:: Task ::
Pull out the post about installing vinyl flooring yourselves, found below, and reproduce all of it word for word.

:: Source extract ::
"""

DIY flooring at Home Depot saved us $8K, almost cost us our marriage

So two months ago my wife decided our 1200 sq ft ranch needed new floors. We got a quote from some guy who came through Houzz — $14K for vinyl plank installation. I about fell over. I said 'we can do this ourselves' and she said 'absolutely not' but then I showed her the Home Depot calculator and honestly the math won out. Here's what actually happened. Bought 1400 sq ft of Lifeproof vinyl from Home Depot at like $1.80 a square foot. Got a Ryobi wet saw off Facebook for $120 used. Rented a moisture meter for $25/day from Lowe's because our concrete basement was sketchy. That was the smart move. We found standing moisture at 98% and had to rent a dehumidifier for two weeks before we could even start. Should've done that first. The install itself destroyed us. Not physically but emotionally. Day three my wife was cutting planks and I was laying adhesive and we realized the room wasn't square — it's off by almost 2 inches on the far wall. Spent an entire Saturday redoing calculations in RoomSketcher and arguing about the cut pattern. Didn't speak for like six hours. But here's the thing — we actually finished it. Total damage was around $2K when you add the dehumidifier rental, tools, substrate, and the wet saw. The floor looks professional. Contractor quoted us again after we were done and said the installation was clean. Would I do it again? Yeah. Would my wife? She says no but she also keeps showing people the floor and telling them what we saved. The real lesson was that moisture killed us more than the install. Test first, commit later. Home Depot's Lifeproof held up better than I expected for the price. And rent the dehumidifier before you touch anything.

"""

:: Data block ::

"""

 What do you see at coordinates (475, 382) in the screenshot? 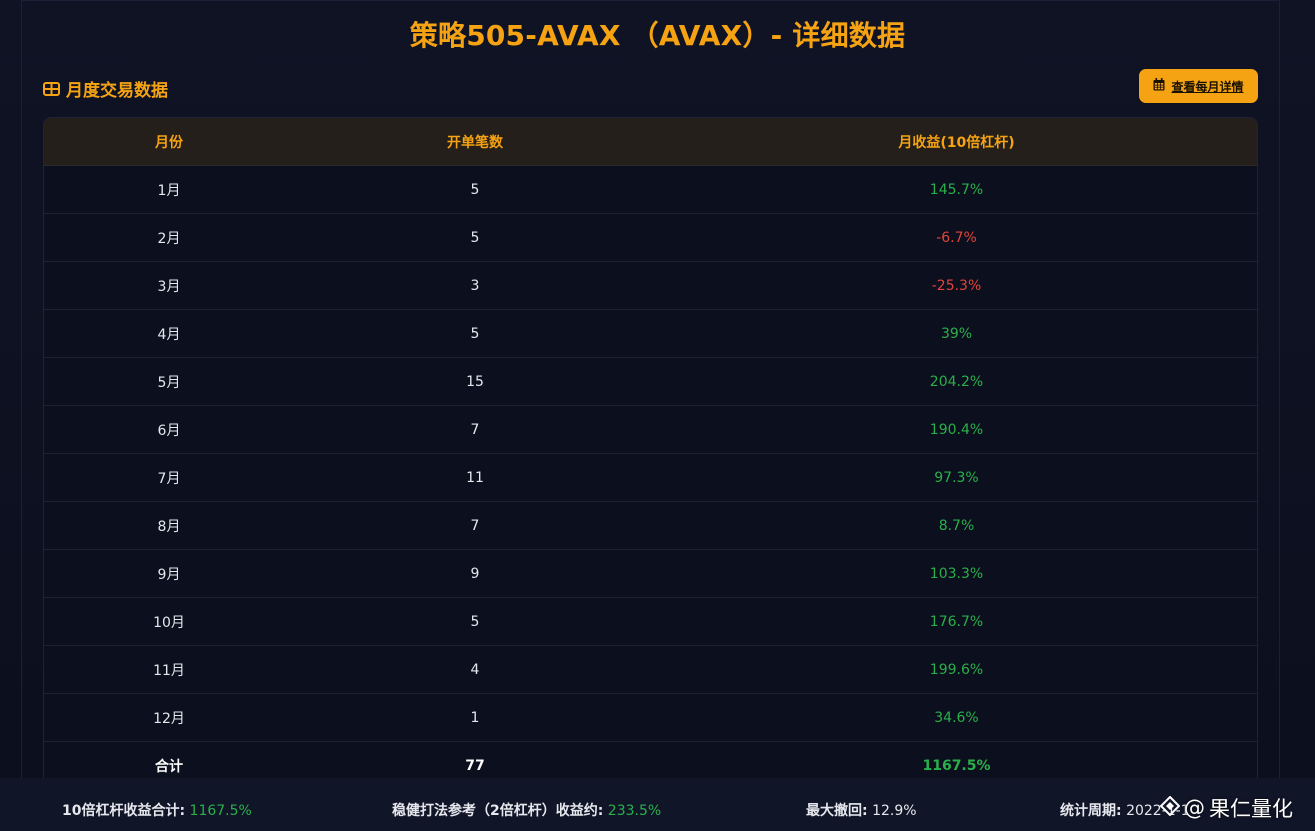
I see `cell-trades: 15` at bounding box center [475, 382].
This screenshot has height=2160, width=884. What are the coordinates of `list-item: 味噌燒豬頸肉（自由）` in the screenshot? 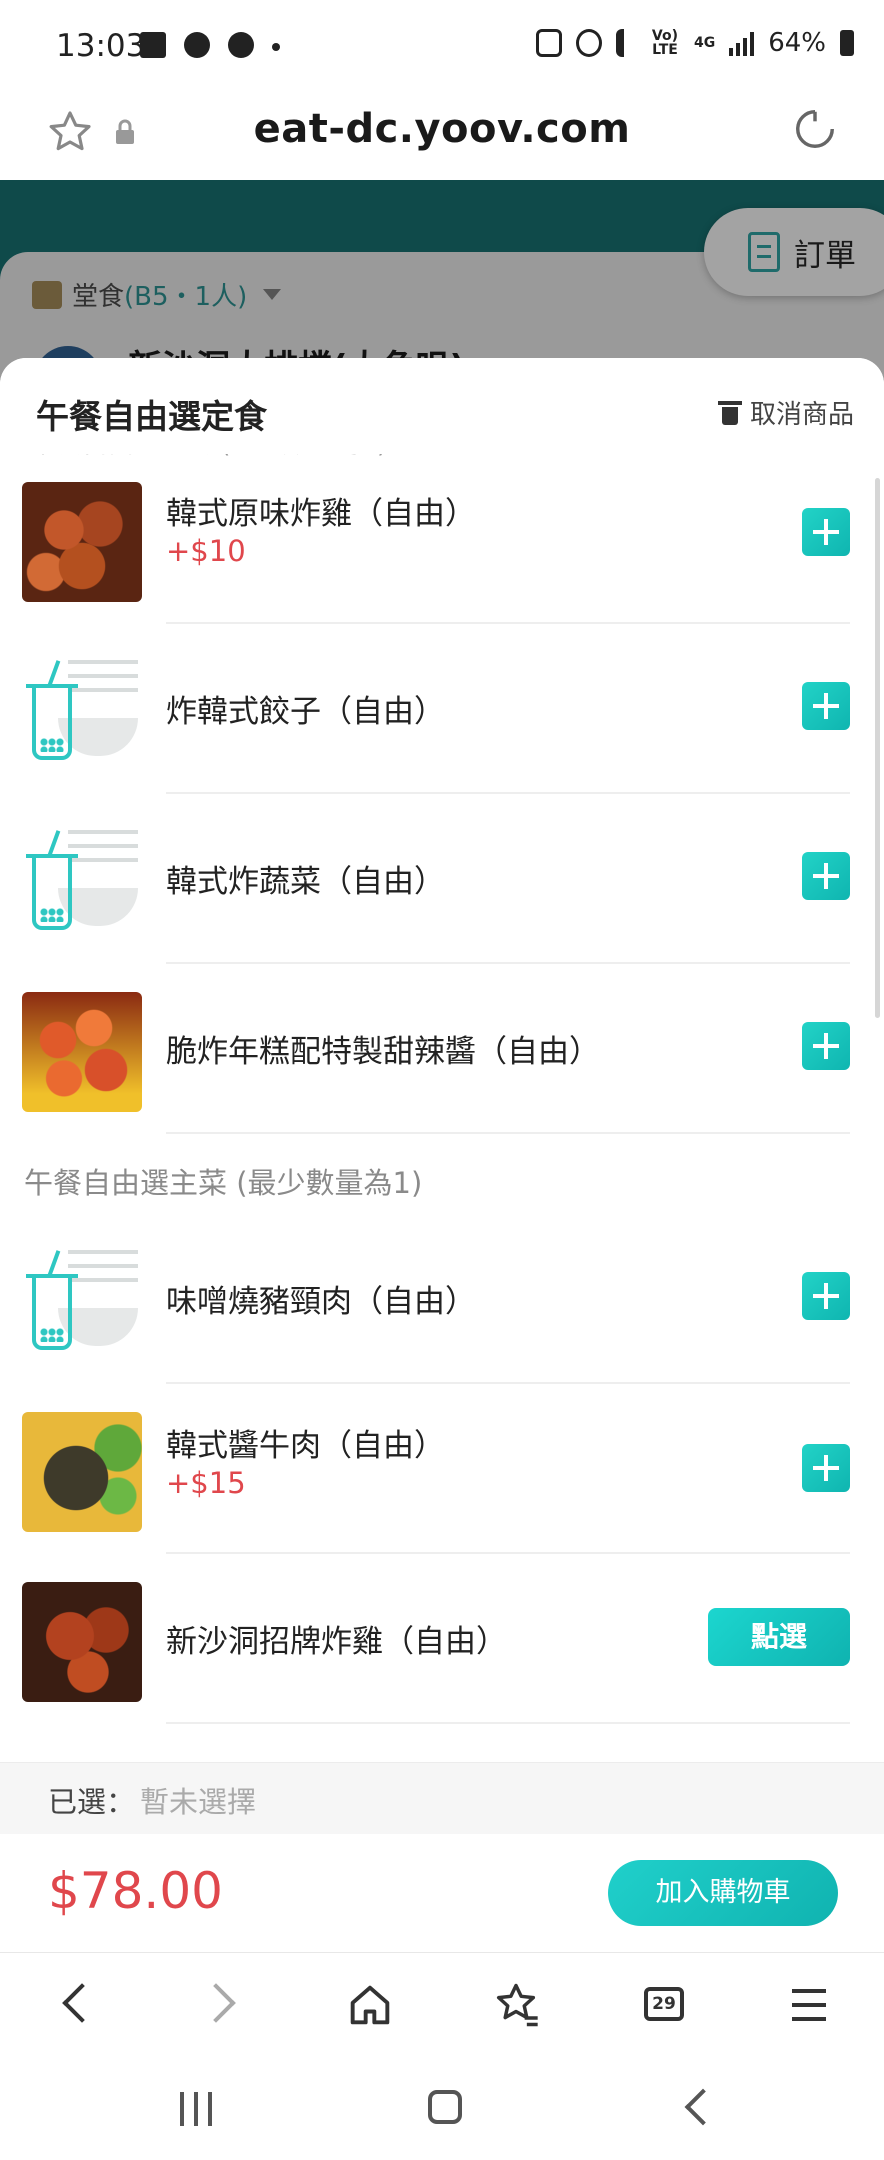 It's located at (442, 1299).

"""

:: Task output ::
DIY flooring at Home Depot saved us $8K, almost cost us our marriage

So two months ago my wife decided our 1200 sq ft ranch needed new floors. We got a quote from some guy who came through Houzz — $14K for vinyl plank installation. I about fell over. I said 'we can do this ourselves' and she said 'absolutely not' but then I showed her the Home Depot calculator and honestly the math won out. Here's what actually happened. Bought 1400 sq ft of Lifeproof vinyl from Home Depot at like $1.80 a square foot. Got a Ryobi wet saw off Facebook for $120 used. Rented a moisture meter for $25/day from Lowe's because our concrete basement was sketchy. That was the smart move. We found standing moisture at 98% and had to rent a dehumidifier for two weeks before we could even start. Should've done that first. The install itself destroyed us. Not physically but emotionally. Day three my wife was cutting planks and I was laying adhesive and we realized the room wasn't square — it's off by almost 2 inches on the far wall. Spent an entire Saturday redoing calculations in RoomSketcher and arguing about the cut pattern. Didn't speak for like six hours. But here's the thing — we actually finished it. Total damage was around $2K when you add the dehumidifier rental, tools, substrate, and the wet saw. The floor looks professional. Contractor quoted us again after we were done and said the installation was clean. Would I do it again? Yeah. Would my wife? She says no but she also keeps showing people the floor and telling them what we saved. The real lesson was that moisture killed us more than the install. Test first, commit later. Home Depot's Lifeproof held up better than I expected for the price. And rent the dehumidifier before you touch anything.